Il faut en effet faire confiance à l'intelligence des territoires, à leur capacité à répondre aux besoins des habitants et à apporter des solutions innovantes et efficaces. Les enfermer dans des règles trop contraignantes et uniformes ne peut que déboucher sur une impasse qui aggraverait la désertification médicale, ce mal chronique face auquel l'État semble désarmé.
Notre groupe adhère donc à la proposition du groupe de travail de faire de la coopération sanitaire transfrontalière l'un des chantiers du droit à l'expérimentation, conformément à l'article 72 de notre Constitution.

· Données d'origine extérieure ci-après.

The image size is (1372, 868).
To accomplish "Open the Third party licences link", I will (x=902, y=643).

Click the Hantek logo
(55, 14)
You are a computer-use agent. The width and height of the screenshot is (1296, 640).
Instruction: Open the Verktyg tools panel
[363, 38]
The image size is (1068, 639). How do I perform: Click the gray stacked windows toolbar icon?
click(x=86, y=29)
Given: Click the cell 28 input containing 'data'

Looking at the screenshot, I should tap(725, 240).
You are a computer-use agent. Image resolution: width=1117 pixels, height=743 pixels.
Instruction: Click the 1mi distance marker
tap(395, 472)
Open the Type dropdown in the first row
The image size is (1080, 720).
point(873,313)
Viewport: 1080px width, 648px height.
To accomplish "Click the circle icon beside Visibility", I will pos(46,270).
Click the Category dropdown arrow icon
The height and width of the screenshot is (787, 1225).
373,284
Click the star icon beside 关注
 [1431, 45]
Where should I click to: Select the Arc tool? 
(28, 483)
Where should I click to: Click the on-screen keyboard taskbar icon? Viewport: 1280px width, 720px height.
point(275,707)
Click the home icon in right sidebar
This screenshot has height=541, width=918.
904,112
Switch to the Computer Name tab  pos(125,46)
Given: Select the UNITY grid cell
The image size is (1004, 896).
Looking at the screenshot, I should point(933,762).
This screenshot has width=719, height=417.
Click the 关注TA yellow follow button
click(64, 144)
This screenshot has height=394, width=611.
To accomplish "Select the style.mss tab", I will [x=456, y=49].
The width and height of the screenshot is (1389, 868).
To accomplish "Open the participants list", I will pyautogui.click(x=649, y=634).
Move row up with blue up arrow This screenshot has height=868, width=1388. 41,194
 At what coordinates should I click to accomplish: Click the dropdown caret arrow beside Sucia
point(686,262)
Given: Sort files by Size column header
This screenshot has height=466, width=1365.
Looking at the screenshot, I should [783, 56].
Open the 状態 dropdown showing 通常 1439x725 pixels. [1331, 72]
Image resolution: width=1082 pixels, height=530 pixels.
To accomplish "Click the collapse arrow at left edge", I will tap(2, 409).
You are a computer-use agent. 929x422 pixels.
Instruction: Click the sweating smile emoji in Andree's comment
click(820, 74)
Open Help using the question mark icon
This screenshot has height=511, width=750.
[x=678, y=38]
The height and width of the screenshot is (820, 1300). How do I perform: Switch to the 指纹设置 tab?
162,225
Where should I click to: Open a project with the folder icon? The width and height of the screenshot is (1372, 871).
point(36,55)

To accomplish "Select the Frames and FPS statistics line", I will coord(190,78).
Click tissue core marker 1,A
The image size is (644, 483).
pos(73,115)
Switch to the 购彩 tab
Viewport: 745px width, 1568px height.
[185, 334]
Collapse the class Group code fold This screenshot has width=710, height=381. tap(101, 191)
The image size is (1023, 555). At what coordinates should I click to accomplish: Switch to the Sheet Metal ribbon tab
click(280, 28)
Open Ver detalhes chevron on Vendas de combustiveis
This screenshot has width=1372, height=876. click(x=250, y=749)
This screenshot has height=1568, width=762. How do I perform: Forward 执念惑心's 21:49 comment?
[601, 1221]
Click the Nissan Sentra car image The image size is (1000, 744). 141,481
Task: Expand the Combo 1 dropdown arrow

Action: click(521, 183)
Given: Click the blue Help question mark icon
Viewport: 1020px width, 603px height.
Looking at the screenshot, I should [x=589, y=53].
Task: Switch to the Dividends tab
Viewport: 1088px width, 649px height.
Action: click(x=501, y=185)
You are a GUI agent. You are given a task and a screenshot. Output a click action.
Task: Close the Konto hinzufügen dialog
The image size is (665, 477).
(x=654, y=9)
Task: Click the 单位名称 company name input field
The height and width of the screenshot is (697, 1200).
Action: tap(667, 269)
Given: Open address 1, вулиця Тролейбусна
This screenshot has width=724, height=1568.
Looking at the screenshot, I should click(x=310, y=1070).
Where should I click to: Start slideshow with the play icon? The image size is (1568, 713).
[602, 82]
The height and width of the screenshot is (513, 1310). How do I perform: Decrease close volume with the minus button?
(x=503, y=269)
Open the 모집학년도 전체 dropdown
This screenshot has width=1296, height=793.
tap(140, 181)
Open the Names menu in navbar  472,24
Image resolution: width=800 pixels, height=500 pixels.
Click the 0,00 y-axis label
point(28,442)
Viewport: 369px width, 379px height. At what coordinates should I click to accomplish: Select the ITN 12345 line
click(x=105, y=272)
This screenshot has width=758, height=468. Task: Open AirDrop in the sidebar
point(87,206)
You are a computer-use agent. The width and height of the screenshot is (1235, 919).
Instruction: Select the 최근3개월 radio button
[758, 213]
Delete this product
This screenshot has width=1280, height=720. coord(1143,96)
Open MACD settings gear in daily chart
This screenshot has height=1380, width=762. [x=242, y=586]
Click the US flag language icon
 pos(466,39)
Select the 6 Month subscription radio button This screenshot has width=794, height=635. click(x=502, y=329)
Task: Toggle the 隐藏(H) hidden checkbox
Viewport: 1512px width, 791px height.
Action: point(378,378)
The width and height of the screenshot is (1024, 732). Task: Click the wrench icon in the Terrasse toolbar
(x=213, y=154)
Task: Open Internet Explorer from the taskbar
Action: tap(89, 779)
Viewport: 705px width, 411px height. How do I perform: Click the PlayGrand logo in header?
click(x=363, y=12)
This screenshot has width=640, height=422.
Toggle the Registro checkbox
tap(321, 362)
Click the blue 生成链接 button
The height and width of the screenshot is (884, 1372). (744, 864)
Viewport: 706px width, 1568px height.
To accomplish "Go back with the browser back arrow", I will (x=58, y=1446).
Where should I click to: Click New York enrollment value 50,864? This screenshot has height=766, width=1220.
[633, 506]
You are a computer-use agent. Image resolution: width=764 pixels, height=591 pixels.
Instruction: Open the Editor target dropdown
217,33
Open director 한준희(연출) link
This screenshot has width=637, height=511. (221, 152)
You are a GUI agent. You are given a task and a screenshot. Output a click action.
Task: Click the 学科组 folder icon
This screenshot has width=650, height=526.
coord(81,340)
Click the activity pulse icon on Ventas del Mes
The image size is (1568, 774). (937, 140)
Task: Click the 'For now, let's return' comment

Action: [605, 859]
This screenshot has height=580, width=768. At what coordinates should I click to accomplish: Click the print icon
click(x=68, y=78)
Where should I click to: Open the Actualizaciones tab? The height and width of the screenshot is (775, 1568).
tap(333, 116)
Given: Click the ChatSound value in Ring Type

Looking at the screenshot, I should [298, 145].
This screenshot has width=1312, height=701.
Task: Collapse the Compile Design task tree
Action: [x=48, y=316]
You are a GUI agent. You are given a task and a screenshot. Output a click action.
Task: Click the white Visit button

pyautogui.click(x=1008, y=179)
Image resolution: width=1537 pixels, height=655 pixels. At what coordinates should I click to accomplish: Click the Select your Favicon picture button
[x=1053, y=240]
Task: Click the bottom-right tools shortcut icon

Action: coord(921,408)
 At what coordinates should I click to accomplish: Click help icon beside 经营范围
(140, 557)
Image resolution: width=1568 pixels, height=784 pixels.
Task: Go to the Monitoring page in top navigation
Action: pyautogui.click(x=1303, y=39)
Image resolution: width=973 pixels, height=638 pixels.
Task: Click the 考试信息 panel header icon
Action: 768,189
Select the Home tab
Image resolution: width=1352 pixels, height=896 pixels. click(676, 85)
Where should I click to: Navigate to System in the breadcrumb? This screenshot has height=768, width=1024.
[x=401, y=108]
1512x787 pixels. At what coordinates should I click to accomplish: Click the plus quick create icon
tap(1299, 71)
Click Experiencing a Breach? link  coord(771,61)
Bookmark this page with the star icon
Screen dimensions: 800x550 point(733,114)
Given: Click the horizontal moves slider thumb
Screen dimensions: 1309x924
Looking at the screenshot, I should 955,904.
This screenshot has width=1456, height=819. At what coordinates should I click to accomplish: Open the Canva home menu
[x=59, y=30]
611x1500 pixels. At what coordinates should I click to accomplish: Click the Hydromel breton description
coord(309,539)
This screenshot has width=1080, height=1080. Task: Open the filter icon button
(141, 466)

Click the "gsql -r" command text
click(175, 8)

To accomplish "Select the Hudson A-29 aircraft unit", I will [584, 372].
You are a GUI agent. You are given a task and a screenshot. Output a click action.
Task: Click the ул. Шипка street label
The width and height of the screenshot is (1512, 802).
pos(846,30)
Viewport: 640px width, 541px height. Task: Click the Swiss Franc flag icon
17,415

Pour autant, nous pensons qu'il faut aller plus loin sur ce chemin de la différenciation, notamment dans le cadre de la future réforme constitutionnelle. Nous savons que cela peut heurter car notre République française est l'une des plus centralisées au monde, de sorte que la différenciation de certains territoires, ou leur souhait d'autonomie, y semblent incompatibles avec l'indivisibilité de la République.
Mais nos voisins européens, qui ont tous adopté, à des degrés divers, un système fédéral ou un système d'autonomie régionale, nous démontrent que ceux-ci ne sont pas contradictoires avec l'unité nationale, et peuvent même être extrêmement efficaces au sein d'une république également qualifiée par leurs constitutions d'« indivisible ».
Pour le groupe Libertés et territoires, la différenciation est l'avenir de nos territoires et de la France, mais dans le sens de l'adaptation des normes nationales.
Nous ne manquerons pas d'ouvrir ce débat lors de la réforme des institutions. Notre groupe sera une force de proposition pour permettre aux collectivités territoriales d'exercer pleinement leurs compétences, grâce aux capacités données aux élus d'adapter les normes nationales, afin d'innover et d'agir efficacement au regard des réalités des territoires ainsi que des besoins de la population. Mais, sans attendre l'examen de cette réforme constitutionnelle, notre groupe vient de faire cinquante propositions pour rendre les territoires plus forts et plus autonomes.
En ce qui concerne les accords-cadres que nous devons approuver aujourd'hui, si notre débat nous apporte la démonstration qu'ils auront une portée juridique réelle et permettront une mise en pratique concrète et efficace des coopérations locales en matière sanitaire, notre groupe y sera favorable.